Ein Freundesbesuch am Stadtrand, auf dem neu gebauten Ökohaus glänzen Solarzellen. Es ist ein warmer Frühsommertag, wir sitzen auf der Terrasse, trinken Kaffee mit Biomilch. Die Frau ist Referendarin an der Hauptschule in der nächstgelegenen Stadt; es ist eine sogenannte »Problemschule«. Die angehende Lehrerin echauffiert sich über ihre Schüler. Sie könne das nicht verstehen, dass die jungen Leute keine Arbeit bekämen. In der Gastronomie, in den Hotels würden seit Jahren »händeringend« Auszubildende gesucht. »Die sind selber schuld, die wollen einfach nicht«, sagt sie. Ja, wirklich? Sowohl der viel zitierte Fachkräftemangel als auch das angebliche Überangebot an Lehrstellen sind schlicht Mythen: 2010 bekam jeder dritte Jugendliche, der eine Ausbildung beginnen wollte, keine Stelle. Das Angebot an Ausbildungsplätzen ist auf den drittniedrigsten Stand seit zehn Jahren gesunken, klagt die Gewerkschaft Nahrung Genuss Gaststätten.2 Darüber hinaus ist mittlerweile jeder zweite Arbeitsplatz in der Gastronomie ein Minijob.3

Die junge Hausbesitzerin reagiert trotzig: »Die sagen mir selber, dass sie lieber Hartz IV wollen und gar keinen Bock haben zu arbeiten.« Ja, was man als Schüler halt so zu seinen Lehrern sagt: Provokation, wie sie für Schüler üblich ist, zumal für solche, die vom System nichts mehr erwarten und nichts zu erwarten haben.
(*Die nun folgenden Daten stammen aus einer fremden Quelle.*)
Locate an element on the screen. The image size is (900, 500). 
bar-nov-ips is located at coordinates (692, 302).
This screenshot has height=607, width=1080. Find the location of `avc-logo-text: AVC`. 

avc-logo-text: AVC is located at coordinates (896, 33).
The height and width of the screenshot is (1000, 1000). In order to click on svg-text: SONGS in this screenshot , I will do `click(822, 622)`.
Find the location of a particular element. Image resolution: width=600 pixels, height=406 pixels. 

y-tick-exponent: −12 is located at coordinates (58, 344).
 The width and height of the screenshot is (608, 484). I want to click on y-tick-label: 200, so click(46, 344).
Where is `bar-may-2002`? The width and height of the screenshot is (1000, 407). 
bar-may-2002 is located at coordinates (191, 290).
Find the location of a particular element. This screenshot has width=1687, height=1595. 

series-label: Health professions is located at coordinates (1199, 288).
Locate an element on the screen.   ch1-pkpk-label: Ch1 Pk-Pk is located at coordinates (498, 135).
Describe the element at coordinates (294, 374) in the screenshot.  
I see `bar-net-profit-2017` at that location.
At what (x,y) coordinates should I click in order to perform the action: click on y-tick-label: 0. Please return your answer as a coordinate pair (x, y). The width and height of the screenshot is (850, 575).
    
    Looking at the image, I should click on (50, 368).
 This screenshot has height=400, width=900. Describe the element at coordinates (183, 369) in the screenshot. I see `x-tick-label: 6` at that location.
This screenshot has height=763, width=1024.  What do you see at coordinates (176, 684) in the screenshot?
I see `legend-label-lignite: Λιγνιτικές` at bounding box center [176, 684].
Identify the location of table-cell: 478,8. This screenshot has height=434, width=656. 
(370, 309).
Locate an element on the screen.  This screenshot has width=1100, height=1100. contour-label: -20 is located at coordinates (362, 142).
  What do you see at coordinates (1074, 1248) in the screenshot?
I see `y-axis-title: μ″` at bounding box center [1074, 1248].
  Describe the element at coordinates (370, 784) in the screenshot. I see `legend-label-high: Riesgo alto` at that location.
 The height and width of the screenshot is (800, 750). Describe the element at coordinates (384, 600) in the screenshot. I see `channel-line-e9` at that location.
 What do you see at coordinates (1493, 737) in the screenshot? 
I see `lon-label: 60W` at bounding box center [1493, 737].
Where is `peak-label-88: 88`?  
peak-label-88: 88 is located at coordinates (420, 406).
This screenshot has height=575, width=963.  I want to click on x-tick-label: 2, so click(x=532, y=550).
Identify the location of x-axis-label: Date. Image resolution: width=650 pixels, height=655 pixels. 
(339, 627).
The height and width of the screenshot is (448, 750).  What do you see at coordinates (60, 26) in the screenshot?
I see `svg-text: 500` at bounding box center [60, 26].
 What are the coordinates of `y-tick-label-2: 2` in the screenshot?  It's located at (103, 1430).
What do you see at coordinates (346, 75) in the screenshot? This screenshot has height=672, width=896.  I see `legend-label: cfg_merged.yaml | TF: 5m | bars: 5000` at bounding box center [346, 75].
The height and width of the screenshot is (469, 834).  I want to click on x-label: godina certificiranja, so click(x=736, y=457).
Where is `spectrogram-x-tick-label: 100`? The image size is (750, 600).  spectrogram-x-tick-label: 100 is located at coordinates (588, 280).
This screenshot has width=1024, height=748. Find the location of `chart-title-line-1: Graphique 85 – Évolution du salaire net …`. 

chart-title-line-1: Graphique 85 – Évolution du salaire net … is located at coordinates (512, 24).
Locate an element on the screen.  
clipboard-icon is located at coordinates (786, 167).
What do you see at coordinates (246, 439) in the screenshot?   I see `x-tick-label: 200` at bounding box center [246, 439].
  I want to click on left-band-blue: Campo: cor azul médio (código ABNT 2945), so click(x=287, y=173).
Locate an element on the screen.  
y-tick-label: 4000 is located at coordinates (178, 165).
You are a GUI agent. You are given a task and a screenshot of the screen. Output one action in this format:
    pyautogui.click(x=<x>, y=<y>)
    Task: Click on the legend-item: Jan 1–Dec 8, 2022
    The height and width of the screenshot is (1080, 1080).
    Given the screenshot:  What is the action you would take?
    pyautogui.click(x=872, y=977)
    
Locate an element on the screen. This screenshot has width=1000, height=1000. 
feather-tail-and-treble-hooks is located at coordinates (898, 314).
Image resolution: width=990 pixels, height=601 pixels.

Lehrer als Angehörige der Mittelschicht sind meistens denkbar weit entfernt vom Alltag der sogenannten Unterschicht: obwohl, vielleicht weil sie tagtäglich mit den Folgen einer diskriminierenden Sozialpolitik umgehen müssen, begegnen sie den Opfern nicht immer ohne Vorurteile. Einer Studie der Universität Oldenburg von 2009 zufolge glauben Lehrer sogar, dass sie verhaltensauffällige und leistungsschwache Kinder bereits an ihren Vornamen erkennen können: »Kevin ist kein Name, sondern eine Diagnose«, sagte eine Lehrerin in der Untersuchung, die Lehrer zu ihren Namensvorlieben und den zugehörigen Assoziationen befragte.